Se appare, quindi, sufficientemente documentato che la supplementazione di omega-3 a scopo di prevenzione primaria non determina benefici significativi, rimane aperta la possibilità che, con specifici dosaggi e in particolari condizioni cliniche, quali l’alto rischio cardiovascolare e il post-infarto, l’utilizzo degli omega-3 come farmaco possa produrre risultati clinici apprezzabili.
In realtà, l’ipotesi che gli omega-3 possano determinare benefici in ambito cardiovascolare è biologicamente plausibile essendo stati dimostrati diversi meccanismi farmacologici quali l’azione anti-trombotica, la riduzione della trigliceridemia, l’attività ipotensiva, anti-aritmica, anti-aterosclerotica e la capacità di favorire il rilascio di ossido nitrico da parte dell’endotelio.

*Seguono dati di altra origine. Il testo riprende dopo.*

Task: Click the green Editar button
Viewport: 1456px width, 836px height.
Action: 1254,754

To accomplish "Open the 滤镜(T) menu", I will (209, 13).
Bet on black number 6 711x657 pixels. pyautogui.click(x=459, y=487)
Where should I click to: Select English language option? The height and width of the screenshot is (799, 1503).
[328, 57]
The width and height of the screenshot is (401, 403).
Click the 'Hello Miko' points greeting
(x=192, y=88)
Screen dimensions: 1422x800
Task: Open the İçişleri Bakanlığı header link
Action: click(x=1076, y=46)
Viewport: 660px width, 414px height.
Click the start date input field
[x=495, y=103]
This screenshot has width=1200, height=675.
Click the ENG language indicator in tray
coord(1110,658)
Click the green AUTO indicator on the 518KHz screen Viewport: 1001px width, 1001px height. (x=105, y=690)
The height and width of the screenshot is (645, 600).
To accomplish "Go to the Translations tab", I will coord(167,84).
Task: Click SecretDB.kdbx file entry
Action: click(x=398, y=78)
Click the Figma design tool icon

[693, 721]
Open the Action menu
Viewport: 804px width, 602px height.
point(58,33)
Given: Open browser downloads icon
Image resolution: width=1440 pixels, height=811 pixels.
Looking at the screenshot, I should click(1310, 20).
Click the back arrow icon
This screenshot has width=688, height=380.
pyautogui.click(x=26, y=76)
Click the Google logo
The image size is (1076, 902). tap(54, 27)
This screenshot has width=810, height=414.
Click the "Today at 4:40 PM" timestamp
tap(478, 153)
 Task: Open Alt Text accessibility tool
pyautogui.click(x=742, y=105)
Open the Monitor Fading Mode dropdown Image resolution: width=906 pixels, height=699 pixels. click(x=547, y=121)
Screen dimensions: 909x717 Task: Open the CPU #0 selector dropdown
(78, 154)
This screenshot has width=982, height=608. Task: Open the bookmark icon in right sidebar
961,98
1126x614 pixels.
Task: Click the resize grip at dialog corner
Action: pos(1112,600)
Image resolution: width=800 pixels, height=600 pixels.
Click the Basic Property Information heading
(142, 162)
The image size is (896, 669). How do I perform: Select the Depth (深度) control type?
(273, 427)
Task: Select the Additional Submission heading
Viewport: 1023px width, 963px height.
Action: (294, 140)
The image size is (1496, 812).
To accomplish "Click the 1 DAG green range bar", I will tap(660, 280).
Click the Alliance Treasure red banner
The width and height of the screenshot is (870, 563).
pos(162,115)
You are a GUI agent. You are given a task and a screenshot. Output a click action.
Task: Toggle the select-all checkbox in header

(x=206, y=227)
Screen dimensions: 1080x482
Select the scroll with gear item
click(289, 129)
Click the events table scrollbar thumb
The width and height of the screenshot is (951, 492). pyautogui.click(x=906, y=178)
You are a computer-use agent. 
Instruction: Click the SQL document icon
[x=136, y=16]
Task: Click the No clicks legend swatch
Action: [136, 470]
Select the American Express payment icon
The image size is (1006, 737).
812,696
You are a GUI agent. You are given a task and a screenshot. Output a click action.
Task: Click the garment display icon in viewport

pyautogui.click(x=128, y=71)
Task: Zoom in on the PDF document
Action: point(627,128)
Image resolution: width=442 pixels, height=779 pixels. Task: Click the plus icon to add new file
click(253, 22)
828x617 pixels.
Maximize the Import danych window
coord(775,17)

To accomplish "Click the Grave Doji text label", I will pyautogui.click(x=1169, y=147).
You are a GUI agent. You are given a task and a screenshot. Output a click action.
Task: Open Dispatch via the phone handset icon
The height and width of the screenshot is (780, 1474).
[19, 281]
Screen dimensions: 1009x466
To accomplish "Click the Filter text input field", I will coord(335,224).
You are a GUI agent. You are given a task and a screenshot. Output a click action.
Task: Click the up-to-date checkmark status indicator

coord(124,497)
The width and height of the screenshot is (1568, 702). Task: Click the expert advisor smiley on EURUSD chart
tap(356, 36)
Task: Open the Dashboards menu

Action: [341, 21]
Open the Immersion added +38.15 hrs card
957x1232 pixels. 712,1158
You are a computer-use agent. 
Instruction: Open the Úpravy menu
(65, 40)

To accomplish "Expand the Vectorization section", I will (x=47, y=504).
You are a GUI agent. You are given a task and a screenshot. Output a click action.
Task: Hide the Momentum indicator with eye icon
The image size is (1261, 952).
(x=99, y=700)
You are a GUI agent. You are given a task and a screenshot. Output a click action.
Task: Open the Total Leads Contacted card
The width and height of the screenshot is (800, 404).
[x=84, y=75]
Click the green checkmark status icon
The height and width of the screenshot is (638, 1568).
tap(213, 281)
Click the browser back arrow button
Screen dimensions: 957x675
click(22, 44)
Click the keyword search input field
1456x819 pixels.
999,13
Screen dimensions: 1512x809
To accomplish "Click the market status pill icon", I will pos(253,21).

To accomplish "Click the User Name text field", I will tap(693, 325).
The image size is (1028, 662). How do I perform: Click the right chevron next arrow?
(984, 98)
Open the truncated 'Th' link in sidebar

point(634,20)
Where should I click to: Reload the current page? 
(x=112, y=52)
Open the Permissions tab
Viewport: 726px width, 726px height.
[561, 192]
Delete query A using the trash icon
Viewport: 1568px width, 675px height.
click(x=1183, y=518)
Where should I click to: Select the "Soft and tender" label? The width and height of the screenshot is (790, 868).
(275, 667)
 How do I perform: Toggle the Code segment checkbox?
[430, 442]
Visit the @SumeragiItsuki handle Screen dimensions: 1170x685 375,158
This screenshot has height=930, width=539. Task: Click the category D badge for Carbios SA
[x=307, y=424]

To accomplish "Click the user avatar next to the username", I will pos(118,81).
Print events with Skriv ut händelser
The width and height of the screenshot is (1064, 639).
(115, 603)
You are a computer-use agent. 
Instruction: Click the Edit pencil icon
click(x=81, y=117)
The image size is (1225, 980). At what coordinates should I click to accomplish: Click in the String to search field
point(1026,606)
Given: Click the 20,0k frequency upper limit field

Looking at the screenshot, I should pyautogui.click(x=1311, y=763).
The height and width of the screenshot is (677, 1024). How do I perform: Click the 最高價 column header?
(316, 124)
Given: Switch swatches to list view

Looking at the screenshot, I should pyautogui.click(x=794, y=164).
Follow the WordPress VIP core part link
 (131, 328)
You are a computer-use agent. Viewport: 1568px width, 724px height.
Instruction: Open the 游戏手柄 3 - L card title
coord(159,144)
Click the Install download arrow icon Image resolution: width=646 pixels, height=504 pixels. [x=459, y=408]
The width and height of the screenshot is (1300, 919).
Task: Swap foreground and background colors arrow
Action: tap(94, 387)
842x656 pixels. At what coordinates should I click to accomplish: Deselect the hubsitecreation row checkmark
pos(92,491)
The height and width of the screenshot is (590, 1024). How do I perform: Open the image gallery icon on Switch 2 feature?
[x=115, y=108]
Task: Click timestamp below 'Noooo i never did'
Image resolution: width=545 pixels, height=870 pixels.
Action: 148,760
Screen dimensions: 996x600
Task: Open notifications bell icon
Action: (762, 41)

Ricordiamo che in Italia, allo stato attuale (maggio 2019) i preparati a base di omega-3 sono rimborsabili solo in alcuni casi di ipertrigliceridemia (nota AIFA 13 ) e nel post-infarto (nota AIFA 94 ) mentre non sono rimborsabili in prevenzione primaria.
Del tutto recentemente (marzo 2019) l’Agenzia Europea del Farmaco (EMA) ha rilasciato un comunicato con il quale stabilisce che “i medicinali a base di acidi grassi omega-3 contenenti un’associazione di un estere etilico di acido eicosapentaenoico (EPA) e acido docosaesaenoico (DHA) alla dose di 1 g al giorno, non sono efficaci nel prevenire la ricorrenza di problemi cardiaci e circolatori, in pazienti che hanno avuto un infarto” e ha concluso che “le autorizzazioni all’immissione in commercio di questi medicinali devono essere aggiornate per rimuovere questa indicazione”.
Fonte: Marine n−3 Fatty Acids and Prevention of Cardiovascular Disease and Cancer. N Engl J Med 2019;380:23-32.